Aside from increasing its operating revenue, the proposed mega-merger announced Monday between Advocate Health Care and Aurora Health Care has highlighted potential areas for cost reduction.
Advocate and Aurora are implementing a “50-50 merger.” They will retain their respective CEOs and forgo layoffs, keeping all 70,000 employees across hundreds of facilities and 27 hospitals. All of this leaves Allan Baumgarten, an independent healthcare policy analyst, with an unanswered question: where is Advocate Aurora going to save money?
“The question is how do they propose to achieve savings if they’re saying, at least right now, that they’re going to maintain the separate brands independently and administrative infrastructure?” Baumgarten says. “Where are the gains to be had?”
In January, the American Hospital Association (AHA) released a study by Charles River Associates entitled “Hospital Merger Benefits: Views from Hospital Leaders and Econometric Analysis.” The study, which featured interviews with health system executives and an analysis of mergers from 2009 through 2014, found that acquired hospitals provided healthcare that was both high-performing and high-value.
The study affirmed the notion that mergers “decrease costs due to economies of scale, reduced costs of capital and clinical standardization among other efficiencies.” It also showed a 2.5% reduction in annual operating expenses at acquired hospitals, totaling an average $5.8 million per hospital.
Below are three suggestions from the report as to how past mergers have reduced costs.

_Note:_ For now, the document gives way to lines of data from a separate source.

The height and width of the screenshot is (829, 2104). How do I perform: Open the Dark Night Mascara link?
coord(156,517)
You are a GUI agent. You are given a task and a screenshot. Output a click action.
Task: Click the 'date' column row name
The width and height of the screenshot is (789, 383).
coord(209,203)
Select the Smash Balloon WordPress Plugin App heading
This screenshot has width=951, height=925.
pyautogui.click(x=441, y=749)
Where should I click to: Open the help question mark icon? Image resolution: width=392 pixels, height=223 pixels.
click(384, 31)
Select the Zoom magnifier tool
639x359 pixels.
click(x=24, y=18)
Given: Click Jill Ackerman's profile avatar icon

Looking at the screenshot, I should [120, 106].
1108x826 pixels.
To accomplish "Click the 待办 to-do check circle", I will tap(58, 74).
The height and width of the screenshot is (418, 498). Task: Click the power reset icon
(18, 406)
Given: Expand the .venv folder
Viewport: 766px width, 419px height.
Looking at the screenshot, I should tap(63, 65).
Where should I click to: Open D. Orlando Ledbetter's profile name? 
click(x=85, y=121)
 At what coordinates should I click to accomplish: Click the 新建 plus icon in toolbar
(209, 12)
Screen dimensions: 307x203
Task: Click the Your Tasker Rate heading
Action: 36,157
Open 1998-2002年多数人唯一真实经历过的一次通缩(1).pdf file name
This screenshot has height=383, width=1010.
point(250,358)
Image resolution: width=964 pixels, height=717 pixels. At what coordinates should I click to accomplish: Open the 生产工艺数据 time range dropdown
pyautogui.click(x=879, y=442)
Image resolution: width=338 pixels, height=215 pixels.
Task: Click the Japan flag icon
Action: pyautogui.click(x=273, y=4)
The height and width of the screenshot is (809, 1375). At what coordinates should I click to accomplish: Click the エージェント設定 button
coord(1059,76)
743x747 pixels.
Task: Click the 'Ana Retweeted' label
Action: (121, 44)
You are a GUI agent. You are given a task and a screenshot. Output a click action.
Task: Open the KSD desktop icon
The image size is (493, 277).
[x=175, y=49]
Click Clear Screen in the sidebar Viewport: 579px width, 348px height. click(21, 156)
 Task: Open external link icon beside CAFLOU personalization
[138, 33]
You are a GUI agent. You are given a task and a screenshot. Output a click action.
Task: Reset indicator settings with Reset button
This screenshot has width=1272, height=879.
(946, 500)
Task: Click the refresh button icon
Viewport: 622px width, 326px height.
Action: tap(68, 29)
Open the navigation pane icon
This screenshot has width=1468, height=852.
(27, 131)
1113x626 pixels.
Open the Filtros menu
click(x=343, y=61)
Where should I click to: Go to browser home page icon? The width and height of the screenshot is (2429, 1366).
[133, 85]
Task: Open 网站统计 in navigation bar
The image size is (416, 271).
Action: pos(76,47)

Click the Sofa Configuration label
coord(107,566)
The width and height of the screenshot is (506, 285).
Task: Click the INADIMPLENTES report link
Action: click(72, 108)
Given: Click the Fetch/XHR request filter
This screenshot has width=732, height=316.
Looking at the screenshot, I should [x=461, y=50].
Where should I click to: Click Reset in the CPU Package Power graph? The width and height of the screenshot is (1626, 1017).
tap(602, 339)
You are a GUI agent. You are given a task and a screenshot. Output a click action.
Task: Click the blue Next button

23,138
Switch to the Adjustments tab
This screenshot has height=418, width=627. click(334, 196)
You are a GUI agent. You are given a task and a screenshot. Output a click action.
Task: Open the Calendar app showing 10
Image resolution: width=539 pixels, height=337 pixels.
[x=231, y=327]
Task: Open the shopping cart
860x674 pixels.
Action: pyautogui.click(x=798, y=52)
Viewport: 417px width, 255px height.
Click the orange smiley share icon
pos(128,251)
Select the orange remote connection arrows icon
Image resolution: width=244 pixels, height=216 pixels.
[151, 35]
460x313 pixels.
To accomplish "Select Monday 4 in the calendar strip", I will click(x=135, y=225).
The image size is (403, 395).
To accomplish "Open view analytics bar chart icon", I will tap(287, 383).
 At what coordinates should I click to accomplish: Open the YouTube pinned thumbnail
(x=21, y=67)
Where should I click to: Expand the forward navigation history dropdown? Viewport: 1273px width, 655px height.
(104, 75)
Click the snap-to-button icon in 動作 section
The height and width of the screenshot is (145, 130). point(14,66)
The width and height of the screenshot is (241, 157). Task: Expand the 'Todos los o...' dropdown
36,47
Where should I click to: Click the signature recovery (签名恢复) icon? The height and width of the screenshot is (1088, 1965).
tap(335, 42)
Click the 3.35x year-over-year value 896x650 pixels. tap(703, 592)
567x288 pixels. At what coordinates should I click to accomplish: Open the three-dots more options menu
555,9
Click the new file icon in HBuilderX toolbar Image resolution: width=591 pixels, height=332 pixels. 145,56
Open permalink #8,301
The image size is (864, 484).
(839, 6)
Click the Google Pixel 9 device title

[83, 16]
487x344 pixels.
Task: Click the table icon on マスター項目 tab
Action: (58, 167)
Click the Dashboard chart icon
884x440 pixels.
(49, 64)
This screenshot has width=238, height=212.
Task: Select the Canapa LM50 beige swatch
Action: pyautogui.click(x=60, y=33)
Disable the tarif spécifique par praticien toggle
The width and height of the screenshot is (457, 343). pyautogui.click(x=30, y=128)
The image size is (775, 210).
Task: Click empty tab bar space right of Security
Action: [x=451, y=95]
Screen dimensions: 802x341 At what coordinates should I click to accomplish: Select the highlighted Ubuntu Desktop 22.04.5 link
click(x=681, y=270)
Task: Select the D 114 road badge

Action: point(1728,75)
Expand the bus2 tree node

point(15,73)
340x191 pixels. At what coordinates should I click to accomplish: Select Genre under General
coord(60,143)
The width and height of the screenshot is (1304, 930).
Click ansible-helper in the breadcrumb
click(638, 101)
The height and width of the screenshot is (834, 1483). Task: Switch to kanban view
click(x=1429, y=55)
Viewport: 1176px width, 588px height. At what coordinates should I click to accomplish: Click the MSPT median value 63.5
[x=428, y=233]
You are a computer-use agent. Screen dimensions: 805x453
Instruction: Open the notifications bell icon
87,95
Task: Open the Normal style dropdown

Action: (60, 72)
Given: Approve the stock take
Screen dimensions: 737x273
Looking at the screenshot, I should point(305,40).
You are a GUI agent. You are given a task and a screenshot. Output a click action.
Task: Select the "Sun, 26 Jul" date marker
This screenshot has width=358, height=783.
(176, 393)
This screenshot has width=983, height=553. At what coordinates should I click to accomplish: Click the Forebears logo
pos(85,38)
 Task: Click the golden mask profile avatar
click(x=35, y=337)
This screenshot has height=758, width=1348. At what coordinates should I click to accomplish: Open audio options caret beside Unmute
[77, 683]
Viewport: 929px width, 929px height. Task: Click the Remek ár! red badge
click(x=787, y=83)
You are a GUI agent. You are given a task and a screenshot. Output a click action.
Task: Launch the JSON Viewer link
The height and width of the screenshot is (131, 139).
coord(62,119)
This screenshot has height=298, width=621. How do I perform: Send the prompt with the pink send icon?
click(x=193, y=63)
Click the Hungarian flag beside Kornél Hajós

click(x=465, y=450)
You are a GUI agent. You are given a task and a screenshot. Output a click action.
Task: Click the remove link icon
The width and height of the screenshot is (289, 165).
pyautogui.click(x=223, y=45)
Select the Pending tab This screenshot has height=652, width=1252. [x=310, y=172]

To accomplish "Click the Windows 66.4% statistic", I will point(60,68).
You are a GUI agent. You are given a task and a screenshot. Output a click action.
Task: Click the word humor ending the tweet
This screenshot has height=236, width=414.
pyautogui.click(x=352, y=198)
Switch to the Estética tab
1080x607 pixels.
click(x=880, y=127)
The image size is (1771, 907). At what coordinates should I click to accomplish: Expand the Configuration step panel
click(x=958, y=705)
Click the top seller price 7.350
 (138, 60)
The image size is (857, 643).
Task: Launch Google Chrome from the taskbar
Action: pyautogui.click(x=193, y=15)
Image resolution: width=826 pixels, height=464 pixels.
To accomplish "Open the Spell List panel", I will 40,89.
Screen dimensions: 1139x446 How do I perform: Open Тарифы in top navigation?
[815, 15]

1. Back office and administrative infrastructure
Baumgarten says both Advocate and Aurora monitor operating revenue and net income figures which will influence staffing decisions to maintain profitability. Despite reassurances to employees, he adds, healthcare jobs are constantly at risk due to the challenging and changing nature of the industry.
Lisa Lesniak, vice president of public affairs for Advocate, tells HealthLeaders Media both organizations are still working through the details about how the merger will affect their administrative infrastructure plans going forward.
2. What about EHRs and supply chains?
In the AHA study, IT costs are highlighted as a largely fixed cost for system installation and maintenance. However, it remains a significant financial investment the company will have to consider regarding whether to unify their respective electronic health records (EHR) systems.
Implementing a new EHR system can be expensive, often amounting to a multimillion-dollar investment. Greenville Health System in South Carolina, for example, spent $97 million to integrate its EHR system in 2014.